IET Syst Biol. 2020 Dec;14(6):323-333. doi: 10.1049/iet-syb.2020.0024.
Computational analysis of microarray data is crucial for understanding the gene behaviours and deriving meaningful results. Clustering and biclustering of gene expression microarray data in the unsupervised domain are extremely important as their outcomes directly dominate healthcare research in many aspects. However, these approaches fail when the time factor is added as the third dimension to the microarray datasets. This three-dimensional data set can be analysed using triclustering that discovers similar gene sets that pursue identical behaviour under a subset of conditions at a specific time point. A novel triclustering algorithm (TriRNSC) is proposed in this manuscript to discover meaningful triclusters in gene expression profiles. TriRNSC is based on restricted neighbourhood search clustering (RNSC), a popular graph-based clustering approach considering the genes, the experimental conditions and the time points at an instance. The performance of the proposed algorithm is evaluated in terms of volume and some performance measures. Gene Ontology and KEGG pathway analysis are used to validate the TriRNSC results biologically. The efficiency of TriRNSC indicates its capability and reliability and also demonstrates its usability over other state-of-art schemes. The proposed framework initiates the application of the RNSC algorithm in the triclustering of gene expression profiles.

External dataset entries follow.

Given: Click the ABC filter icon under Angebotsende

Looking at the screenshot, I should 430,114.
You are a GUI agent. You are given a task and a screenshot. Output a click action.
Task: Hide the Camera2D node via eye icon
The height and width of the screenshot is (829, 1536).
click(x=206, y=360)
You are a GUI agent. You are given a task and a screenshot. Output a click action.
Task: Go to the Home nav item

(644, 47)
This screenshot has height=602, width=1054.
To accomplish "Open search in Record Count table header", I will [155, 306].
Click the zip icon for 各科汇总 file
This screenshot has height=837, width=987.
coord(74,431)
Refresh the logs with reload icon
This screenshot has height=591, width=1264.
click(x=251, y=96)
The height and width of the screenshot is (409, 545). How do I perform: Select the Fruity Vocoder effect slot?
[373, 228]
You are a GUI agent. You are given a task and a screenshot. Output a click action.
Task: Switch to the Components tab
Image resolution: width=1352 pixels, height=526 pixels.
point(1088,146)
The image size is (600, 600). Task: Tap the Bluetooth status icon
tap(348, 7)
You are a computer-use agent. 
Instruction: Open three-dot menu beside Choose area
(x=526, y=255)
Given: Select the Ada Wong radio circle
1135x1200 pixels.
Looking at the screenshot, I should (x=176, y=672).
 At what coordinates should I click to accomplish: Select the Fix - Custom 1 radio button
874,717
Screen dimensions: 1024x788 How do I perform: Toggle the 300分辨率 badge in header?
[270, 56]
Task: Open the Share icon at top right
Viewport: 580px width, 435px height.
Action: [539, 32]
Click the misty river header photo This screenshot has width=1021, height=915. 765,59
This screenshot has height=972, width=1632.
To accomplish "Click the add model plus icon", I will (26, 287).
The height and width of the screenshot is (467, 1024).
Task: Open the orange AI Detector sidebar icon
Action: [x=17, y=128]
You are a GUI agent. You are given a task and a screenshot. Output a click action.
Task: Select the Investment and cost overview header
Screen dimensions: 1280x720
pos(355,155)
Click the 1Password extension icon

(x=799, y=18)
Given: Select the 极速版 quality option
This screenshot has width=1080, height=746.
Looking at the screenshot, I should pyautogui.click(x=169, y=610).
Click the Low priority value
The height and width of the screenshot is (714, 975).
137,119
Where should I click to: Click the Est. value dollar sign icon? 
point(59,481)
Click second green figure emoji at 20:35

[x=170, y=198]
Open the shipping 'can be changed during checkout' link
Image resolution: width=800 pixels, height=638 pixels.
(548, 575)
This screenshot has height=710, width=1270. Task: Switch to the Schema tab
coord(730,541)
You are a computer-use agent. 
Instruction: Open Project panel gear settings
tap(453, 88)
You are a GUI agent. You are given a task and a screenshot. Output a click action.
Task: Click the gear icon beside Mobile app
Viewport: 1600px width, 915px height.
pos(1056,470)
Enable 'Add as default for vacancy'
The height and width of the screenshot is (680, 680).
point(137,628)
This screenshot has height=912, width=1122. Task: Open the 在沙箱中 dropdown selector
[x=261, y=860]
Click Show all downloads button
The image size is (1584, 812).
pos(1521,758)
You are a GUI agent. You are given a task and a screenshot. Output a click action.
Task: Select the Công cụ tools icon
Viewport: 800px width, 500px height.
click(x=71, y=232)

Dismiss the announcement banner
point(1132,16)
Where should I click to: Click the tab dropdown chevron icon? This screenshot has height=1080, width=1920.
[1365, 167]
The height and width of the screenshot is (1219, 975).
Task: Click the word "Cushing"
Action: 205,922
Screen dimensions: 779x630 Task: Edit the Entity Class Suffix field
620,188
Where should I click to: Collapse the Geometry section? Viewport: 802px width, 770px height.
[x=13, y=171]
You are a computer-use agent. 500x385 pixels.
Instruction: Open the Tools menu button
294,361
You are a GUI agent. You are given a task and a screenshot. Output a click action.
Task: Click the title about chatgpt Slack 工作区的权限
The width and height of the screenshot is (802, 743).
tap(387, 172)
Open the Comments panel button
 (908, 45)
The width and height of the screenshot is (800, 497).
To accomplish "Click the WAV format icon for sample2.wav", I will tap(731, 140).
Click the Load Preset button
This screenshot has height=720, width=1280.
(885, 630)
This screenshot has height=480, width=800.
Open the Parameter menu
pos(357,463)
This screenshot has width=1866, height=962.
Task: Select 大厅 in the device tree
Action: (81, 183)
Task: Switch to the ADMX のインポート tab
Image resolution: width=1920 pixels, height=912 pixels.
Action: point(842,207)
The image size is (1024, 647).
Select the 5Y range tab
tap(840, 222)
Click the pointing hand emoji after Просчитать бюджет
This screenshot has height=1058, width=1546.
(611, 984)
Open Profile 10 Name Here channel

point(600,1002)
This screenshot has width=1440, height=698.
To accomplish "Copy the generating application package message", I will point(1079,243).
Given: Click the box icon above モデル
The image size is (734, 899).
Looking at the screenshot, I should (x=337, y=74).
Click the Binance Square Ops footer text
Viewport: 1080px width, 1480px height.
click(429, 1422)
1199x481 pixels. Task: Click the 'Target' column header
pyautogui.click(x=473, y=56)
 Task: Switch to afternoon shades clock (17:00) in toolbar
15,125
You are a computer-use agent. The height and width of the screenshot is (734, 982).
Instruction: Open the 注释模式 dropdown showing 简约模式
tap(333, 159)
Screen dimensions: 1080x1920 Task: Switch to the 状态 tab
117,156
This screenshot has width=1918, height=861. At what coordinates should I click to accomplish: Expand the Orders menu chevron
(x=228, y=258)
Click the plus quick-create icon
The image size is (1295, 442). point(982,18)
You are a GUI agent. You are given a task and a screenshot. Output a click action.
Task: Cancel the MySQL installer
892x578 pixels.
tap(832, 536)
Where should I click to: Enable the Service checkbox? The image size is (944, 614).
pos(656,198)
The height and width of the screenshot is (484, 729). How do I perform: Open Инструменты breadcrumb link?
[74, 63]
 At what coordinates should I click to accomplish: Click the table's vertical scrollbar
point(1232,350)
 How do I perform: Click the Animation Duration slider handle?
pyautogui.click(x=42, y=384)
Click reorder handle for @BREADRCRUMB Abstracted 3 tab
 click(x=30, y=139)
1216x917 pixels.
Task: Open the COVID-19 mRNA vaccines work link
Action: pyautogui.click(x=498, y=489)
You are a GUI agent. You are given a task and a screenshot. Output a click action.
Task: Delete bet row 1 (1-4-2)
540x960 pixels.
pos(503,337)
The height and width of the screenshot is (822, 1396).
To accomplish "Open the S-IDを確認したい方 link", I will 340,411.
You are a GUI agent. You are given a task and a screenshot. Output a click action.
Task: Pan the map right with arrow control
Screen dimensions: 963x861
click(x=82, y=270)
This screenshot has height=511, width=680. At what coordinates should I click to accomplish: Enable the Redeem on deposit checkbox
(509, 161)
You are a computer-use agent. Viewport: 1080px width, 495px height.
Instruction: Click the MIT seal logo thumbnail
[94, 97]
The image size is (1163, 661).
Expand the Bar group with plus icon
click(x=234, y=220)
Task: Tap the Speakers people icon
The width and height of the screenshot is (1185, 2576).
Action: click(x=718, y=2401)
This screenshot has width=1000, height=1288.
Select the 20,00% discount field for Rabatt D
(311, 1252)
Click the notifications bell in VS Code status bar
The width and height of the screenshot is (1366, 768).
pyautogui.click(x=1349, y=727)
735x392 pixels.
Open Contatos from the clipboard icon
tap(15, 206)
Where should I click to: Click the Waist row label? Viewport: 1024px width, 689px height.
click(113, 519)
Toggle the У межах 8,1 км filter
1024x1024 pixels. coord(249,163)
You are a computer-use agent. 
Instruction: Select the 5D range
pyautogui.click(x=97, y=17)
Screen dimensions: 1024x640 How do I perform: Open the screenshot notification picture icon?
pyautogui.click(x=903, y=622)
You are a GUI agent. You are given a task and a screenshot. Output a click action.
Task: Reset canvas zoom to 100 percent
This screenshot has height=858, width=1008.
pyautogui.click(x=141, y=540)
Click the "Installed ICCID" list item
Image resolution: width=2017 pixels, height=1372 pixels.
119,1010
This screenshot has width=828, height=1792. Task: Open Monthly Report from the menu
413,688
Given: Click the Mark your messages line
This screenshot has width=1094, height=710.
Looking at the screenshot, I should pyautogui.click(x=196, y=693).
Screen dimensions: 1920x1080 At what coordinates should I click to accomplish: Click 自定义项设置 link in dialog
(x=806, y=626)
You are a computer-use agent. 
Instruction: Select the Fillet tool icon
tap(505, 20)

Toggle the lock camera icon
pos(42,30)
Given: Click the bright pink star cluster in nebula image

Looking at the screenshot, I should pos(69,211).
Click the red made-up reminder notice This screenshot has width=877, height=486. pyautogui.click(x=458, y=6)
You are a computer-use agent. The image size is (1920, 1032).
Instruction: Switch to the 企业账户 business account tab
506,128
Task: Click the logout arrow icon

微阵列数据分析的计算分析对于理解基因行为和得出有意义的结果至关重要。在无监督领域对基因表达微阵列数据进行聚类和双聚类非常重要,因为它们的结果直接主导着许多方面的医疗保健研究。然而,当时间因素作为微阵列数据集的第三个维度添加时,这些方法就会失败。可以使用三聚类来分析这个三维数据集,该方法可以发现相似的基因集,这些基因集在特定时间点的一组条件下表现出相同的行为。本文提出了一种新的三聚类算法(TriRNSC),用于发现基因表达谱中的有意义的三聚类。TriRNSC 基于受限邻域搜索聚类(RNSC),这是一种流行的基于图的聚类方法,考虑了基因、实验条件和时间点。根据体积和一些性能指标来评估所提出算法的性能。使用基因本体论和 KEGG 通路分析对 TriRNSC 结果进行生物学验证。TriRNSC 的效率表明了它的能力和可靠性,也证明了它在其他最先进的方案中的可用性。所提出的框架将 RNSC 算法应用于基因表达谱的三聚类中。